Group Could Address ‘Town, Gown’ Issues

PANEL WOULD INCLUDE UNIVERSITY, CITY, COMMUNITY INPUT

— Neighbors’ complaints about rowdy renters. Students’ concerns about shady landlords. Drivers who fight traffic to and from campus.

University towns across the country, including Fayetteville, share these issues and others.

With record enrollment at the University of Arkansas and more students living off campus, how can a community manage the impact of that growth?

The answer in Fayetteville: Form a committee of university staff, city officials and residents to work through so-called “town and gown” issues.

“We’re going to have to address how we’re all going to work together as the community continues to grow,” Mayor Lioneld Jordan said last week. “It’s a matter of reasonable people sitting down at the table and saying, ‘How can we make this better?’”

Jordan approached university Chancellor David Gearhart earlier this year with the idea of creating a town and gown committee. He said Gearhart was all for the idea. Jordan said the initiative is a response to complaints from residents, mostly in the Sang Valley, Waterman Woods and University Heights neighborhoods north and west of campus. Homeowners there said the city needs a plan for how it will handle development driven by the demand for student housing.

At A Glance

The Committee

University of Arkansas Chancellor David Gearhart and Fayetteville Mayor Lioneld Jordan have already identified which departments they would like to represent the university and city on a proposed town and gown committee. Representatives of the community would be named by the City Council’s nominating committee.

City

• Mayor’s Office

• Planning Division

• Code Compliance Division

• Police Department

• Fire Department

• Parking Management Division

• Transportation Division or Utility Services Department

University

• Chancellor’s Office

• Government Relations

• Student Affairs

• Transit and Parking

• Athletics Department

• Facilities Management

• Associated Student Government

Community

• Ward 1 resident

• Ward 2 resident

• Ward 3 resident

• Ward 4 resident

• Fayetteville business owner or representative of the Fayetteville development community

• University student living in the city

• City Council member

Source: City Of Fayetteville

Their concerns were discussed recently at City Council meetings regarding a proposed apartment complex across from Leverett Elementary School. Concerns also arose as city leaders debated a change to city code allowing up to five roommates to live together in certain new developments.

● **SUPPLIED ENTRIES**
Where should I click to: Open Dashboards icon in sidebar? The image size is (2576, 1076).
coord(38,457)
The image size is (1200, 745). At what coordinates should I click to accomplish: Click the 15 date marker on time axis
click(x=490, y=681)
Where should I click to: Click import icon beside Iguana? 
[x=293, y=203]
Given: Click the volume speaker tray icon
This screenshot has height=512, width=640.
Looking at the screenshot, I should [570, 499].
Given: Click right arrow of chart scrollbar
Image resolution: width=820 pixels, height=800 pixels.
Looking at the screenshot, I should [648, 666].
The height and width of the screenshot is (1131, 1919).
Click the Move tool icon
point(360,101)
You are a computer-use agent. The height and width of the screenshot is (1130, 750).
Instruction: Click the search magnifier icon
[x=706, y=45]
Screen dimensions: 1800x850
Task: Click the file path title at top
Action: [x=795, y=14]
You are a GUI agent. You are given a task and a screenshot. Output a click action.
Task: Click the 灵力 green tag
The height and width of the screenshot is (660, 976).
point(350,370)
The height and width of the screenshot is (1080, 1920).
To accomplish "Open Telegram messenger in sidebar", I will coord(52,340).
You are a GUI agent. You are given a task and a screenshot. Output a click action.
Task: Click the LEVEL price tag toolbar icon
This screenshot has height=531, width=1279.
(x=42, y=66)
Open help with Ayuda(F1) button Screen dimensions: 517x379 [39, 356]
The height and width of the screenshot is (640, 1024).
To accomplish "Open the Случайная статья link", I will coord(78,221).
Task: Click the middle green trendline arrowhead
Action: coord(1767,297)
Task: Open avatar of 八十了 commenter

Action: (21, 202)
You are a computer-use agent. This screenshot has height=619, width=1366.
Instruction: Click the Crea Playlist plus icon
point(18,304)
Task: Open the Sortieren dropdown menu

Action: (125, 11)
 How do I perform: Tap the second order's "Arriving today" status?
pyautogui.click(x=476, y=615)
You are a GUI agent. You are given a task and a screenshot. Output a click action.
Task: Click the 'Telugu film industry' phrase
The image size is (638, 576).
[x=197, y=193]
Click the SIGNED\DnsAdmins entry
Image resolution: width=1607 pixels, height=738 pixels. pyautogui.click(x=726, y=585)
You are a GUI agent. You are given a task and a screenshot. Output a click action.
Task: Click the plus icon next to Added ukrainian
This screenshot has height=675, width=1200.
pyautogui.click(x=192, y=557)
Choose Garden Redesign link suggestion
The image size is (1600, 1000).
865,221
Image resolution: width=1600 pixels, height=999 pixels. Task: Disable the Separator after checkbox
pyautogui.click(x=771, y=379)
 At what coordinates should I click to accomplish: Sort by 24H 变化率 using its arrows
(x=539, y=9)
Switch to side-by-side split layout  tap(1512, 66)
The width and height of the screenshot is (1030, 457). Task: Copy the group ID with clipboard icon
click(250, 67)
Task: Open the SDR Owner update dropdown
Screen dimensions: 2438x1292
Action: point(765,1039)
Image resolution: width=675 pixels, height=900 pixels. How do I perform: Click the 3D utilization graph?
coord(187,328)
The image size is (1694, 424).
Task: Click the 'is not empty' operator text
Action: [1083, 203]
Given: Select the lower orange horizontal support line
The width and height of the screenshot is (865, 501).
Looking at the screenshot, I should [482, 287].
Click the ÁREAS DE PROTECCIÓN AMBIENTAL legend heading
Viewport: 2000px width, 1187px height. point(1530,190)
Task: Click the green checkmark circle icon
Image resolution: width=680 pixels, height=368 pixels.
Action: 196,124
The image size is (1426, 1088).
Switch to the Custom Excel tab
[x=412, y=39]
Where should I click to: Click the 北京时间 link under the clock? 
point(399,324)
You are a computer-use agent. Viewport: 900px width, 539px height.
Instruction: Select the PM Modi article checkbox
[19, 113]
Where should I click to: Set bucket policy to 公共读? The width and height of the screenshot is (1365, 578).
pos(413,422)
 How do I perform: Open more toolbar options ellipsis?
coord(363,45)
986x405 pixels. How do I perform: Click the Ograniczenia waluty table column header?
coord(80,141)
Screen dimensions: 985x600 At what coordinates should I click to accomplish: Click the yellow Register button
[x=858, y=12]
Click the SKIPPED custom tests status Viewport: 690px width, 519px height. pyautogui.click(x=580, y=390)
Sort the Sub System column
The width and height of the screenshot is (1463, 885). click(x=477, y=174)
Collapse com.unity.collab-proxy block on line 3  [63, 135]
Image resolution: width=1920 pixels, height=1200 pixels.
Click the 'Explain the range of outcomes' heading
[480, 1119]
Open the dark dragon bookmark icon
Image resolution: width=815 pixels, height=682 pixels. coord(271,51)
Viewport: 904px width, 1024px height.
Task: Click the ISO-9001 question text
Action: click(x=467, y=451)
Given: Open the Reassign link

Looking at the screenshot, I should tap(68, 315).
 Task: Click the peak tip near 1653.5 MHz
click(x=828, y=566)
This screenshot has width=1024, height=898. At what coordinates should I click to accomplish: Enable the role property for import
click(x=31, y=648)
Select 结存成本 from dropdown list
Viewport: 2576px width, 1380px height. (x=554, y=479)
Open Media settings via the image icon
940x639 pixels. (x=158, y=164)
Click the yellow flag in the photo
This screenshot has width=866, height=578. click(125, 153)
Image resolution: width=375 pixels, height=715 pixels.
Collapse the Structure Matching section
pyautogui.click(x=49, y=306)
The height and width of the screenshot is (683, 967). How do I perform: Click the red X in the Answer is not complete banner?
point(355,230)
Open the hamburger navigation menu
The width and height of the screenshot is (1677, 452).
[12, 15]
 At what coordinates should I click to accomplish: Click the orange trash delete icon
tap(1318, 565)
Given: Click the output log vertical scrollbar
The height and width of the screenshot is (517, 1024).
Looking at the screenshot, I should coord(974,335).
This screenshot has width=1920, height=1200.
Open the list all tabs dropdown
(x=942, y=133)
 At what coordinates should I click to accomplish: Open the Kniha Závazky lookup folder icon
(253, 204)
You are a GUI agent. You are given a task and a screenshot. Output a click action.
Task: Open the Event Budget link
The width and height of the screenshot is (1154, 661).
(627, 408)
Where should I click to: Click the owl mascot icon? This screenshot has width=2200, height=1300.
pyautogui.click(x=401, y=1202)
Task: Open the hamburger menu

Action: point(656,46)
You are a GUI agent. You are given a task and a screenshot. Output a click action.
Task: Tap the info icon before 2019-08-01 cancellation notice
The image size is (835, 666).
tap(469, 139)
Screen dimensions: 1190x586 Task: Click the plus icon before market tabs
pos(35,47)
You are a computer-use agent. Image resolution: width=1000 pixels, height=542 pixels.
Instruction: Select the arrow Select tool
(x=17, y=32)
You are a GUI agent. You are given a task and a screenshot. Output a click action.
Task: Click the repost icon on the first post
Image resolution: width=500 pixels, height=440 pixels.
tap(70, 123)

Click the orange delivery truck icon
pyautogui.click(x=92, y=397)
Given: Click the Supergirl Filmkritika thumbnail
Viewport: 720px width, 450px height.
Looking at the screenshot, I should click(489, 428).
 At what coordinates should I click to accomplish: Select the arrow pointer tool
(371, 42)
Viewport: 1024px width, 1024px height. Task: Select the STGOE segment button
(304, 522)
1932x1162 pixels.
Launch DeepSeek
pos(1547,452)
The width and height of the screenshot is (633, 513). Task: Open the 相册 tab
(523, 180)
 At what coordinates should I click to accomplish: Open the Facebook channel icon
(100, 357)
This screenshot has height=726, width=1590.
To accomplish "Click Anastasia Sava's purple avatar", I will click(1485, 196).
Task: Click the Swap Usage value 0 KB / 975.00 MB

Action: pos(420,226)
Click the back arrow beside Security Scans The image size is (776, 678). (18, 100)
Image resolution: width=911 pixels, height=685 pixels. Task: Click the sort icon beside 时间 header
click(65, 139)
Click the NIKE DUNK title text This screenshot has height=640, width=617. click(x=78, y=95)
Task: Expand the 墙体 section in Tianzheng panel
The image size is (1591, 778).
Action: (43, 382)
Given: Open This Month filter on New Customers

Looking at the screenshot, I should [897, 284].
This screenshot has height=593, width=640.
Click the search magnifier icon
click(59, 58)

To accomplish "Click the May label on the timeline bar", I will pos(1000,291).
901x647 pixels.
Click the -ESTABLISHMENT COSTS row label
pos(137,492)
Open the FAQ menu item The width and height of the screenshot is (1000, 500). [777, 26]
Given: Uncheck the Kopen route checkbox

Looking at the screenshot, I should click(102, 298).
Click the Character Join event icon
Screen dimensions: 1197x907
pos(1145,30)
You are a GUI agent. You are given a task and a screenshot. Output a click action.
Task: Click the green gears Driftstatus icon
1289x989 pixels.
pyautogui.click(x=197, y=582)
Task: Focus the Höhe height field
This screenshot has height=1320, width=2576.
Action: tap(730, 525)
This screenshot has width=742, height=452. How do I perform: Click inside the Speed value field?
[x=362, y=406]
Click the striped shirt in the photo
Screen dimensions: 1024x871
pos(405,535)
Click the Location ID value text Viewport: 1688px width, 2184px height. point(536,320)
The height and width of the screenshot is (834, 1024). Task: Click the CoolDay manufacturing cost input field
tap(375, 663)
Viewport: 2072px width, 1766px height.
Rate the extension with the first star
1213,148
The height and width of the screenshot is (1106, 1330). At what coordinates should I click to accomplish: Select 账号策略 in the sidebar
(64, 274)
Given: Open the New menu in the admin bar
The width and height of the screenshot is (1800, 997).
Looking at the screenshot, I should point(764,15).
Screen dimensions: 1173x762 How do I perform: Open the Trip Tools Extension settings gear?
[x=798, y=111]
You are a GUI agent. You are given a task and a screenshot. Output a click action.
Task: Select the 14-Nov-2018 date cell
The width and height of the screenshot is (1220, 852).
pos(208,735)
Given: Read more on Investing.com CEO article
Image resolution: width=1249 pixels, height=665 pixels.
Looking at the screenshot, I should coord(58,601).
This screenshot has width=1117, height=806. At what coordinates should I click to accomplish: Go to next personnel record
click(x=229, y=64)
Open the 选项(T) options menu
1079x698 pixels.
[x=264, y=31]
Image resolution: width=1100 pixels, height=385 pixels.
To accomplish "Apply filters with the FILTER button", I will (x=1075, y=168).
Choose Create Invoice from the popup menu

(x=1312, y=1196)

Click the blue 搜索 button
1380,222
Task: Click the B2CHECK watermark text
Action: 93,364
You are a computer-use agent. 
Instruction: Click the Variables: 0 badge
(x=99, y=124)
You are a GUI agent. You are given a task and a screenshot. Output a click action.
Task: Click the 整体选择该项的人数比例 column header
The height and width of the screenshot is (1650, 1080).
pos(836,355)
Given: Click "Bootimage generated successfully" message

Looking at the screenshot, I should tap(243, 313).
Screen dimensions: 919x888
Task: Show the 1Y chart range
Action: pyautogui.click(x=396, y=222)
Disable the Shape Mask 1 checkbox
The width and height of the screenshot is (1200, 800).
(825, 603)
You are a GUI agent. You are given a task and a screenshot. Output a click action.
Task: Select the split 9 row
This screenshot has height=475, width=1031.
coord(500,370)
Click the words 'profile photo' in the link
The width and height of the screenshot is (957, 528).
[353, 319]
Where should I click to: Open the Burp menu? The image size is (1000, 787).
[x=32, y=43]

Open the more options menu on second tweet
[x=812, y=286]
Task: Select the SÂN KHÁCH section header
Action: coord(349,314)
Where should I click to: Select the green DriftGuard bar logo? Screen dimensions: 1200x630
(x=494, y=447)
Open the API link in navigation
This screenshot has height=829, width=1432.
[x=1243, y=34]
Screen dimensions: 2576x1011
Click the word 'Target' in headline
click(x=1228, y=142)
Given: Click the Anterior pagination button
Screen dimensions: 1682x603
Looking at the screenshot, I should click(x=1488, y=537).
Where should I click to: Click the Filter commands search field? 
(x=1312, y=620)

● **REQUESTS**
(a) Using the article on Fayetteville's town and gown committee, answer these:
(i) Which three neighborhoods did most of the residents' complaints come from?
(ii) Who would name the community representatives on the committee?
(iii) Up to how many roommates would the debated code change allow in certain new developments?
(b) Say whether each statement agrees with the article on Fayetteville's town and gown committee, and quote the words that decide it.
(i) Jordan said Gearhart was against the committee idea.
(ii) The proposed apartment complex discussed at council meetings sits across from Leverett Elementary School.
(iii) The Athletics Department is one of the university departments picked for the committee.

● **WORKED SOLUTIONS**
(a)
(i) Sang Valley, Waterman Woods and University Heights
(ii) The City Council's nominating committee
(iii) Five

(b)
(i) No: "He said Gearhart was all for the idea."
(ii) Yes: "a proposed apartment complex across from Leverett Elementary School"
(iii) Yes: "Athletics Department"